Reid's bill would extend coverage to 30 million more Americans at a price tag of nearly $850 billion over the first 10 years.
The bill would also require most Americans to have health insurance and would set up an insurance exchange to lower the cost of buying coverage.
In addition, it would create an optional public plan, but states could choose to opt out.
Contrary to the House bill, abortions would be included in the public plan and insurance companies that get federal funds could offer abortion coverage.
The bill would be paid for by imposing taxes on premium insurance plans, taxing workers making more than $250,000 a year and an increase in Medicare payroll taxes.
The legislation proposes cuts to Medicare - a decision Reid says will make it stronger.

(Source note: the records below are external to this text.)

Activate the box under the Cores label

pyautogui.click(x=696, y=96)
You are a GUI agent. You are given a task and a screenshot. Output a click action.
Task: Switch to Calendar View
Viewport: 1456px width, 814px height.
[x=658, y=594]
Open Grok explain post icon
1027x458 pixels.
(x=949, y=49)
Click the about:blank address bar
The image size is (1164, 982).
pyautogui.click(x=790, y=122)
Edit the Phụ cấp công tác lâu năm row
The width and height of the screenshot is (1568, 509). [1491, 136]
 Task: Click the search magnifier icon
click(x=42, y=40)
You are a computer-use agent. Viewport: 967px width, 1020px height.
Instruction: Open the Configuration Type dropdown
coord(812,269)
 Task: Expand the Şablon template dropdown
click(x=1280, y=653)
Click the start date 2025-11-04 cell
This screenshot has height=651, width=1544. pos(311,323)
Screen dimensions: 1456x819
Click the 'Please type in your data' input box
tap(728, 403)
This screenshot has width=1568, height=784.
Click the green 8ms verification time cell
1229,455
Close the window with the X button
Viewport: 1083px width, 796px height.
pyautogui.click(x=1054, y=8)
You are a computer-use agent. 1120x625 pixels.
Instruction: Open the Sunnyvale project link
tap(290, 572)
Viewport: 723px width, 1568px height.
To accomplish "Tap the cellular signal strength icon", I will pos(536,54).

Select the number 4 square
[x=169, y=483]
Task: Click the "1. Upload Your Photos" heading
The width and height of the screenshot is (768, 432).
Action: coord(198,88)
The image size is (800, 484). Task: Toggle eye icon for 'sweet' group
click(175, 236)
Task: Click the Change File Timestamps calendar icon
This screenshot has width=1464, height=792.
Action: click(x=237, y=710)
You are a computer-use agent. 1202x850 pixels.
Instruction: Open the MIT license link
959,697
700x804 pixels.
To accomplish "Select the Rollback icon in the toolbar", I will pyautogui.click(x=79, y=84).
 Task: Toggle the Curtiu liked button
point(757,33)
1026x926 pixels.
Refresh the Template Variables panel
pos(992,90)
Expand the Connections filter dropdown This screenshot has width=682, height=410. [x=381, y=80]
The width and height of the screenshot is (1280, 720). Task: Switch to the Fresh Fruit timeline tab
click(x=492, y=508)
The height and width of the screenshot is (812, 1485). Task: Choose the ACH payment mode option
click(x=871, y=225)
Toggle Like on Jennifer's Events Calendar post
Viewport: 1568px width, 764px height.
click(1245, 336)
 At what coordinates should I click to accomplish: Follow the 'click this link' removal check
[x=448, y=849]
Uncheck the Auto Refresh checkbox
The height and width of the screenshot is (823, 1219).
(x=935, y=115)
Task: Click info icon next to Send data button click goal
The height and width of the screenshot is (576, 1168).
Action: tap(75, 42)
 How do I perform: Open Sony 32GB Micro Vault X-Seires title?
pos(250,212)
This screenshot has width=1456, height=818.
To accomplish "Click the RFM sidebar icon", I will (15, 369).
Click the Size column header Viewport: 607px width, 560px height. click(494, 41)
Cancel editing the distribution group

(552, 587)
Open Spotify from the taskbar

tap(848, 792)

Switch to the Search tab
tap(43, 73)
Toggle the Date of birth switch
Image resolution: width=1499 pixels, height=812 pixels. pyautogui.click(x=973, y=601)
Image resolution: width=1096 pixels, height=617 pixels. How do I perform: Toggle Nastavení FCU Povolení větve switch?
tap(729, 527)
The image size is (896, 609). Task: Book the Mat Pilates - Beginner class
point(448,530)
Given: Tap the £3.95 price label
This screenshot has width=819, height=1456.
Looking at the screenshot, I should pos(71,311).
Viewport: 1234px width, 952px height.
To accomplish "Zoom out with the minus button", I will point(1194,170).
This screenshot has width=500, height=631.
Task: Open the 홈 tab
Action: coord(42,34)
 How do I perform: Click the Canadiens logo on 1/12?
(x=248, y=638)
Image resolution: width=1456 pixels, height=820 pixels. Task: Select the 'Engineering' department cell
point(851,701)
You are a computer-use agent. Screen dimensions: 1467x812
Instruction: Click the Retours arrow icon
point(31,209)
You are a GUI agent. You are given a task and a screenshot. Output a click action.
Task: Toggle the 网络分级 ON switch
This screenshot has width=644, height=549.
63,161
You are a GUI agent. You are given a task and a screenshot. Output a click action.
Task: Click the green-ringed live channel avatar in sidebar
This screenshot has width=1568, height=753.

"Anytime you have a program with fraud, waste and abuse in it and you cut that, you protect the program," he said.
However, even before the bill made its debut, Republicans said no dice.
"Americans want cost control, and they want affordable and available health care," Sen. John McCain, R-Ariz., said. "They don't want increases in taxes. They don't want the government taking over the health care system in American, and that's what's going to be delivered."
But it's not just Republicans that stand in the way. Moderate Democrats could keep the bill from moving forward by withholding their vote and preventing the 60 votes needed to even bring the bill up for debate.
Despite the uncertainty, supporters like Sen. Tom Harkin, D-Iowa, predicted success.
"We're gonna get it over the finish line," he vowed. "Because failure is not an option."